Environment variables provide a safe way to store secrets that we don't want to bundle into our CRANQ project.
It's also a great way to share variables between projects.
You find a couple of nodes in the CRANQ repo that deal with environment variables based on whether you're looking to read one variable at a time or more, or whether you want to provide default values, or just want to get the ones that have assigned values in the environment.
List of environment-related nodes
The Environment variables getter with fallback node is a good choice in most situations.

Setting up the CRANQ graph

In the following example, we'll focus on two environment variables: "API_KEY" and "PRIVATE_KEY".

1. Drag an environment variable getter node onto the canvas

Find system/Environment variables getter with fallback in the repo, drag it onto the canvas, then click on the default values port and set an empty dictionary.

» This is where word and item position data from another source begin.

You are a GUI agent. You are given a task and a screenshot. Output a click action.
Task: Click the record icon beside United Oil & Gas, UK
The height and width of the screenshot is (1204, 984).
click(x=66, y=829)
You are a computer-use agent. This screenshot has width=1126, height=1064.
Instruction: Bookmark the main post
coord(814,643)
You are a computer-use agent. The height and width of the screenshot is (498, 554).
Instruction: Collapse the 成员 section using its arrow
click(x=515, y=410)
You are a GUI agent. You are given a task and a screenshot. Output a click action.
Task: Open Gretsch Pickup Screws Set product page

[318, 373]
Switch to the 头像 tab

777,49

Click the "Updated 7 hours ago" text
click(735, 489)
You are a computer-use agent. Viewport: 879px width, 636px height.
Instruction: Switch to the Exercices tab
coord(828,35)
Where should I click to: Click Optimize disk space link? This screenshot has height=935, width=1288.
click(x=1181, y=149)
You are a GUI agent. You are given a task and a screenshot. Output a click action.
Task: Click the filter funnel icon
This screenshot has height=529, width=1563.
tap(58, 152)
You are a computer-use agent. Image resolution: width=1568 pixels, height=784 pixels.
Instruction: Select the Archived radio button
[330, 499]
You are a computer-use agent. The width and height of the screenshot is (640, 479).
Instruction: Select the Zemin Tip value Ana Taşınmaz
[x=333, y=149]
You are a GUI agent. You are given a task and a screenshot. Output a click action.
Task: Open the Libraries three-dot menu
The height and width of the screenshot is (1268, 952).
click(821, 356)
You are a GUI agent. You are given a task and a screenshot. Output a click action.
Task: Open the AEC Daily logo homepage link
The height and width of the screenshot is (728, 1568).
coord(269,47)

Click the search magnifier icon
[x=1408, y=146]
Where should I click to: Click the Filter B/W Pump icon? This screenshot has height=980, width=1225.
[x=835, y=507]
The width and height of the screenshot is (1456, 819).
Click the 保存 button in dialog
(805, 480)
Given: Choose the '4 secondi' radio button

2. Drag a store node onto the canvas

Find data/Store in the repo and drag it onto the canvas. This will hold the list of variable names. Then, click on the data input port and set the value to the list of environment variable names: ["API_KEY", "PRIVATE_KEY"].

3. Connect nodes

First connect the start output of start to the read input of store. This will cause the store node to send out the list of variable names we stored in it via its data output.
Then, connect the data output of store to the variable names input of environment variable getter... node.
Finally, connect the resolved variables output of the environment variable getter... node to the data input of the logger node. This will allow us to see the environment variables' values in the output window.

The .env file

Upon first run, you'll likely see something like this on the output:
The values are empty, because there are no such environment variables set up yet. And even if there were, the CRANQ app doesn't actually read from the real environment. It reads environment variables from a .env file stored in the CRANQ folder. This way you have more control over these variables during the development process. (Once the program is compiled to NodeJS it will read the actual environment, but more on that later.)
To create a .env file, first open the CRANQ folder via the Help menu.
Open the CRANQ folder
Make note of the absolute path, and using a text or code editor, save the .env file there with the following content:
API_KEY=My API key
PRIVATE_KEY=My private key
Once saved, head back to CRANQ, and re-run the program. This time we'll see the values we just added to the .env file.
Values read from .env file

Sharing environment variables with other projects

CRANQ's .env file is a regular dotenv (https://www.npmjs.com/package/dotenv) file, so other projects that use the dotenv library can read from it.
CRANQ uses the same .env file across projects, so you don't have to do anything extra to share environment variables between CRANQ projects. Just switch to another project and the variables will be accessible form there too.

Running the compiled code

The .env file works great in the CRANQ app, but CRANQ programs are ultimately meant to be run independently from the CRANQ app, where you want to access the actual environment variables, not the contents of a .env file.The good news is that you can do it without any extra effort. CRANQ programs compiled to NodeJS get the real environment variables through the same nodes. All you have to do is compile your CRANQ program, and then, run it or use it as an NPM dependency in your JavaScript project.To compile, simply select "Compile" / "NodeJS" from the menu, and save the zipped NPM package.
After compiling this program, unzipping, installing dependencies, and running it through node, you'll likely see the same output as when we ran it from CRANQ for the first time.
Running compiled program
It's because, again, these variables are not set in the environment. Once we set them, they'll be read out correctly. (Screenshot below shows setting environment variables in macOS. Other OSes have similar commands to set environment variables.)